1 Jaybird { 09.10.09 at 8:50 am }

Dude. You are good at this.

Scott H. Payne

Thanks much.

2 E.D. Kain { 09.10.09 at 8:59 am }

Fantastic gentlemen. Scott, thanks for dreaming this up, and Kevin thanks for doing the interview!

3 RobertSeattle { 09.10.09 at 9:54 am }

Who is this Kevin Drum you speak of? You mean CALPUNDIT? :-)

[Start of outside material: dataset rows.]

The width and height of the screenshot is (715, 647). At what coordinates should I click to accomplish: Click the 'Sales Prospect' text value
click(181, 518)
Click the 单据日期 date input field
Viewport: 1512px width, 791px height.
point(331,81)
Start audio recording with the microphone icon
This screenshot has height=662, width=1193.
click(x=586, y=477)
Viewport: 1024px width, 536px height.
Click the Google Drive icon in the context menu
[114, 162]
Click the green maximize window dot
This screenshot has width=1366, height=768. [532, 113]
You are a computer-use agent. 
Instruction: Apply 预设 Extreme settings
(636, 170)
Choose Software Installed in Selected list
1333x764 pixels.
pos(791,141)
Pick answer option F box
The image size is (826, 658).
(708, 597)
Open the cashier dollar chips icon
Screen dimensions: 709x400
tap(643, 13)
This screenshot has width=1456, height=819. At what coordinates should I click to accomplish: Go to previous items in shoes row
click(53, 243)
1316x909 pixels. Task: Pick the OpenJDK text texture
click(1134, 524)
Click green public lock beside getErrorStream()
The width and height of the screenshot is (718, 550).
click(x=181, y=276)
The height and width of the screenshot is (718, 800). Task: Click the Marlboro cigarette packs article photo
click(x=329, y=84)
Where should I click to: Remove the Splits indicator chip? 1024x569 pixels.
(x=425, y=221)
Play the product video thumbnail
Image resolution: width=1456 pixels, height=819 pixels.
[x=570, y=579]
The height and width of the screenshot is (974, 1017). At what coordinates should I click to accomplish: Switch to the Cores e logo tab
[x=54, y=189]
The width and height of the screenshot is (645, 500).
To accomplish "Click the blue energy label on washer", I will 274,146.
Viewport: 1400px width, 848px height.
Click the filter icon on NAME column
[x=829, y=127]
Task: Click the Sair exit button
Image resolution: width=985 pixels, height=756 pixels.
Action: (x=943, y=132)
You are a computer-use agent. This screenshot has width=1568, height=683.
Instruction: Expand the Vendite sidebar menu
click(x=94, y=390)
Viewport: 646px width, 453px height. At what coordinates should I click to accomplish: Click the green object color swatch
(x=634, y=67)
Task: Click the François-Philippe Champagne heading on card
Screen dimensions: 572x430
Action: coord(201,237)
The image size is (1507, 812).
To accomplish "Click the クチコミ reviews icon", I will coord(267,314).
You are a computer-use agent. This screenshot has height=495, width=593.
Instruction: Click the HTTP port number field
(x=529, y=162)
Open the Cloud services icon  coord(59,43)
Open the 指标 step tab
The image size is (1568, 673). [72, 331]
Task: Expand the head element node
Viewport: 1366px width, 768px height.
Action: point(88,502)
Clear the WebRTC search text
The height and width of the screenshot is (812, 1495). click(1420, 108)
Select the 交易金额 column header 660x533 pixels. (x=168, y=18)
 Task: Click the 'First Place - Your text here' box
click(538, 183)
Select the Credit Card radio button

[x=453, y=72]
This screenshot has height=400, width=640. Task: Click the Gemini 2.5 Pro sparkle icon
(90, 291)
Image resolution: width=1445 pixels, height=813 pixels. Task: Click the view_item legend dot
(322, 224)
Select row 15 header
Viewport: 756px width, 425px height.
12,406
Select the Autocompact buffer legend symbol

4 Ten Bears { 09.10.09 at 1:38 pm }

You give young Mr. Drum far more credit that he deserves. Not that I haven’t read his work since CALPUNDIT, or followed him to MoJo, but really, he is naught but a small piece in the picture.

Jaybird

Dude, the investigative work that he did on Bush’s National Guard service was superb… better than what mainstream journalism gave us.

5 sam { 09.10.09 at 4:58 pm }

What Robert said–Kevin will always be Calpundit to me–and has been so in my bookmarks through all his changes of address. Love his cats, too.

6 RC { 09.10.09 at 7:02 pm }

If you want to see Kevin’s blog stature checkout this visualization for the 2008 election political blogoshpere. He compares favorably to the bigger names blogs Huffingtonpost, etc. I’ve been reading and writing to him since around 2003.

http://presidentialwatch08.com/index.php/map/

7 yarrrrr { 09.11.09 at 6:51 am }

“Conservative blogs have, I think, gotten objectively crazier in the Obama era than liberal blogs did even at the height of the Bush era. ”

Oh please, there was a huge undercurrent of wink/node 9/11 trutherism during the runup to the 2004 election…

8 Robert Payne { 09.11.09 at 8:24 am }

This is the meat here – “using our platform to mobilize real-world action more effectively.”